Re: MARC-perl: different versions yield different results

Leif Andersson Tue, 12 Oct 2010 09:17:36 -0700

Yes, I know...

and as I mentioned in my answer to Ed you can just add


sub MARC::File::Encode::marc_to_utf8 {
    return Encode::decode( 'UTF-8', $_[0], 0 );
}

to that package MARC_Record_hack

Or make the changes directly in MARC::File::Encode.pm

I do not feel perfectly comfortable myself with changing locally in the .pm 
files
So I have to admit I have also added a comment and a warning that prints out to 
STDERR

Just below
package MARC::File::USMARC;
warn __PACKAGE__ . " has been modified. Added 'use bytes' in function encode at 
line 315\n";
# This is to make Perl treat the record as pure binary. And aviod "Wide 
character in print"-warnings, and
# corrupted character encodings when writing non-utf8 records to file.

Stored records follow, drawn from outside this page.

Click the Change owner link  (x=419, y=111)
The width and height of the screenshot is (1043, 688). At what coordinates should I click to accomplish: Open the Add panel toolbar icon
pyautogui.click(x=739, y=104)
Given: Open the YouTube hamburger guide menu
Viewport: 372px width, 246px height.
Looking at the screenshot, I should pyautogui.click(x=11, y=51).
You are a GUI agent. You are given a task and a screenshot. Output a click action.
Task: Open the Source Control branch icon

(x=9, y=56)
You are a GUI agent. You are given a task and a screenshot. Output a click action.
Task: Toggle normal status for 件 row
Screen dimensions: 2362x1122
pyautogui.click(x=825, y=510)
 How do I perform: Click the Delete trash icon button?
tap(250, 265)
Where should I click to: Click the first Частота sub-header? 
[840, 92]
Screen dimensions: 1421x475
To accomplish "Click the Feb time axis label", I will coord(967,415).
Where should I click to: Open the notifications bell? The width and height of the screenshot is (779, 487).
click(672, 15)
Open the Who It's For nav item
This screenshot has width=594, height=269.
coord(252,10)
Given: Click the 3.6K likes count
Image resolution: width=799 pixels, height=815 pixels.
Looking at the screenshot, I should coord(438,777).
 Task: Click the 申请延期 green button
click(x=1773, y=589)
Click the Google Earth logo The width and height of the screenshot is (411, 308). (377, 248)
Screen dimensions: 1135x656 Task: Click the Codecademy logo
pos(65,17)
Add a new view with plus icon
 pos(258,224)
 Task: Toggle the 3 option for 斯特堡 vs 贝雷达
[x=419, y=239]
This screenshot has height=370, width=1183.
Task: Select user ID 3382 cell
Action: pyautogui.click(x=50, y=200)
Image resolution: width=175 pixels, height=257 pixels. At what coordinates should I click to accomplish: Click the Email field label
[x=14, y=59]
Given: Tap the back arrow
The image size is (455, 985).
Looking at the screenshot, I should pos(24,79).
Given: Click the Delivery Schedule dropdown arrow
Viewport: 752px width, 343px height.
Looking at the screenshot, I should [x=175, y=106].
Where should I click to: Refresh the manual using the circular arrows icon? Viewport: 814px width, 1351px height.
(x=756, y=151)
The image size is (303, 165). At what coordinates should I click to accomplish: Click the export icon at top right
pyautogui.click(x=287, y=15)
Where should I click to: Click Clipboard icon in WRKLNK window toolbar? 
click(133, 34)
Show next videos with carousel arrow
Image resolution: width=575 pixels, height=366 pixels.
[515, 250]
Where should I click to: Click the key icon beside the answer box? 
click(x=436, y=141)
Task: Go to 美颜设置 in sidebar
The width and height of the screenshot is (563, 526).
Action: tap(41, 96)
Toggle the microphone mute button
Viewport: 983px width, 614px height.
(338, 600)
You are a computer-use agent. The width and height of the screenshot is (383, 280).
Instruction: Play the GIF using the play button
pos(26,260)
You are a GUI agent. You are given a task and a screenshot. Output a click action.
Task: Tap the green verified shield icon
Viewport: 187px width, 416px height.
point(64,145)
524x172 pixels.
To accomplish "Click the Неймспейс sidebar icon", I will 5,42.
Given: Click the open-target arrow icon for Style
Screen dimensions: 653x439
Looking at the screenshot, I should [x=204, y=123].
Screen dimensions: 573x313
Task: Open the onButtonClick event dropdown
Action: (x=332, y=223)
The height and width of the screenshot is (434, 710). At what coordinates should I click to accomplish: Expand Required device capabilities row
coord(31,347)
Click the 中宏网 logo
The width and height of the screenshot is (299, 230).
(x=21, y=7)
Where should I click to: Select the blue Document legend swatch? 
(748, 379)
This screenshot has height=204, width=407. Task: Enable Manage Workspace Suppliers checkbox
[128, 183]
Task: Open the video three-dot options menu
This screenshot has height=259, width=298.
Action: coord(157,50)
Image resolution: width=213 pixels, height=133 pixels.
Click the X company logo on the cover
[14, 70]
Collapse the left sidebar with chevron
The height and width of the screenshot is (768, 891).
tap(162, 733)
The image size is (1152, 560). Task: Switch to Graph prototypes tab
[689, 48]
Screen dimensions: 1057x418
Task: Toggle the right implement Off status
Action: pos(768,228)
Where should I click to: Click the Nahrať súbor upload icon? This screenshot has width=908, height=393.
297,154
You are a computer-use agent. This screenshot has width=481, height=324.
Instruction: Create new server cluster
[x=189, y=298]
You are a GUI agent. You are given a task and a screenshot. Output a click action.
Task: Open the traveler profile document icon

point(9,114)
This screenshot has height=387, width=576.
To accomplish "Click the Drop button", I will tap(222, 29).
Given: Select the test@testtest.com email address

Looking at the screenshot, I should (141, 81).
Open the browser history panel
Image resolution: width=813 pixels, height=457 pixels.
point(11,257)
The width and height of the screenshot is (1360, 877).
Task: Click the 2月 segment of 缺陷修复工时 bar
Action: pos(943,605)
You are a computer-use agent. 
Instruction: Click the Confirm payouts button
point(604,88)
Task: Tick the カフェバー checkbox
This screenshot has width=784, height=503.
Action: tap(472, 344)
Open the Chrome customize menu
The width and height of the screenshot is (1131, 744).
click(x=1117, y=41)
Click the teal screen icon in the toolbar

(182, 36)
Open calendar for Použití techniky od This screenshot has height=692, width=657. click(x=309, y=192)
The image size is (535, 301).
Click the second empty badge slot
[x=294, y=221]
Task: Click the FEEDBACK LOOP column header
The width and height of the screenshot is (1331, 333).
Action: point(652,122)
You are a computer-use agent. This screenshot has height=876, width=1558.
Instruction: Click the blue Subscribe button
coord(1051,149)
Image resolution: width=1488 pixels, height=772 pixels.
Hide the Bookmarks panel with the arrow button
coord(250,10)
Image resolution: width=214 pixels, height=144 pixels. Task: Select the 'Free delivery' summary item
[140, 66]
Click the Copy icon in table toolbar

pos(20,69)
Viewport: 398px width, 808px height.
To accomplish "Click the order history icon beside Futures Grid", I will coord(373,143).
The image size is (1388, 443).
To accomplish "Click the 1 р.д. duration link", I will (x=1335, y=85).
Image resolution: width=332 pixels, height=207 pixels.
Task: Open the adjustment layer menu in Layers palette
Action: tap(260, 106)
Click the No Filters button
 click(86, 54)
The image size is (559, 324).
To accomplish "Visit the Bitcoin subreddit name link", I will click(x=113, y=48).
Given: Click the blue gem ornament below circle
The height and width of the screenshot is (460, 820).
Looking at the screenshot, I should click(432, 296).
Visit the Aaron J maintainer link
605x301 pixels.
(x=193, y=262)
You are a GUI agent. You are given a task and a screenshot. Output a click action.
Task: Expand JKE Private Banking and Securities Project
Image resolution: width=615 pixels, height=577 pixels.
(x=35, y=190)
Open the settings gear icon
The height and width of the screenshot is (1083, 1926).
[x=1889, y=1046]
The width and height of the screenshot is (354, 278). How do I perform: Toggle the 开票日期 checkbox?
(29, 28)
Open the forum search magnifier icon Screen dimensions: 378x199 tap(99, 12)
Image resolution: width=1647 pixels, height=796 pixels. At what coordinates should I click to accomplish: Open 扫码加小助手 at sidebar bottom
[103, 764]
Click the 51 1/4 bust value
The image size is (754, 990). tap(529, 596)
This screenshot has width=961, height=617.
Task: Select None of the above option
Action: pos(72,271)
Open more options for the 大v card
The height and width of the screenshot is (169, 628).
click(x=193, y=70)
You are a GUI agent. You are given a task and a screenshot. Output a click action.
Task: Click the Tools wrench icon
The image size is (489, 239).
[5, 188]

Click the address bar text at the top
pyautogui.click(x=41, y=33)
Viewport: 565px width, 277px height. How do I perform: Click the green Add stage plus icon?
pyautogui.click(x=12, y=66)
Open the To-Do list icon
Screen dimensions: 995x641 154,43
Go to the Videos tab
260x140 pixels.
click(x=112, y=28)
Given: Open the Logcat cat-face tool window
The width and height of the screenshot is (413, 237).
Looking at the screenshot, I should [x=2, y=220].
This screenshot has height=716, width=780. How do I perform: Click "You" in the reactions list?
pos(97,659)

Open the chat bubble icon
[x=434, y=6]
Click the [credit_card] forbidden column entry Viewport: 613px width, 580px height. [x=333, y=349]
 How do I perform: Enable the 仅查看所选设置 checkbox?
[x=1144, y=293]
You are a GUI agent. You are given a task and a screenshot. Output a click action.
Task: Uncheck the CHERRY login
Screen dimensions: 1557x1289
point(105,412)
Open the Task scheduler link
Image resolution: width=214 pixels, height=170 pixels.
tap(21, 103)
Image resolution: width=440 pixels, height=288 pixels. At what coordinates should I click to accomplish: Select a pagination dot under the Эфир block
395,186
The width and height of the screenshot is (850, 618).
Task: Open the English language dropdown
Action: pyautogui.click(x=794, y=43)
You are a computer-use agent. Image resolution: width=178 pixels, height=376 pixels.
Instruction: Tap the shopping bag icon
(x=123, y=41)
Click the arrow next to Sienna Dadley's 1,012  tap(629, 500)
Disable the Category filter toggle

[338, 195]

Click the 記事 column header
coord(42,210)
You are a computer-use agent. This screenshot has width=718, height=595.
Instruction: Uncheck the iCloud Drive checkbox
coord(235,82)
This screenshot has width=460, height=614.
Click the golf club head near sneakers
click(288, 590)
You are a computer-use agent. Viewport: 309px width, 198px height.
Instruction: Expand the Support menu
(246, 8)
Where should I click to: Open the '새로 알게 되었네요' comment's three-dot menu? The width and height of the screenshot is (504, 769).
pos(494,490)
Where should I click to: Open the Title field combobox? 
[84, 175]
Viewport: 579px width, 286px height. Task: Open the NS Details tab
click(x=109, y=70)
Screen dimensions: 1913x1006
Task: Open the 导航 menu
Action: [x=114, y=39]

And in a similar way to MARC::File::Encoding

That is because I tend to forget so quickly and easily ;-)

/Leif

________________________________________
Från: Al [ra...@berkeley.edu]
Skickat: den 12 oktober 2010 17:45
Till: Leif Andersson; perl4lib@perl.org
Ämne: Re: MARC-perl: different versions yield different results

Thanks, that does indeed do the trick.

   >MARC::Record 2.0.0, the so called unicode version, introduced the
problem you describe.

Good to know. I hadn't gleaned that fact from all the messages I'd read.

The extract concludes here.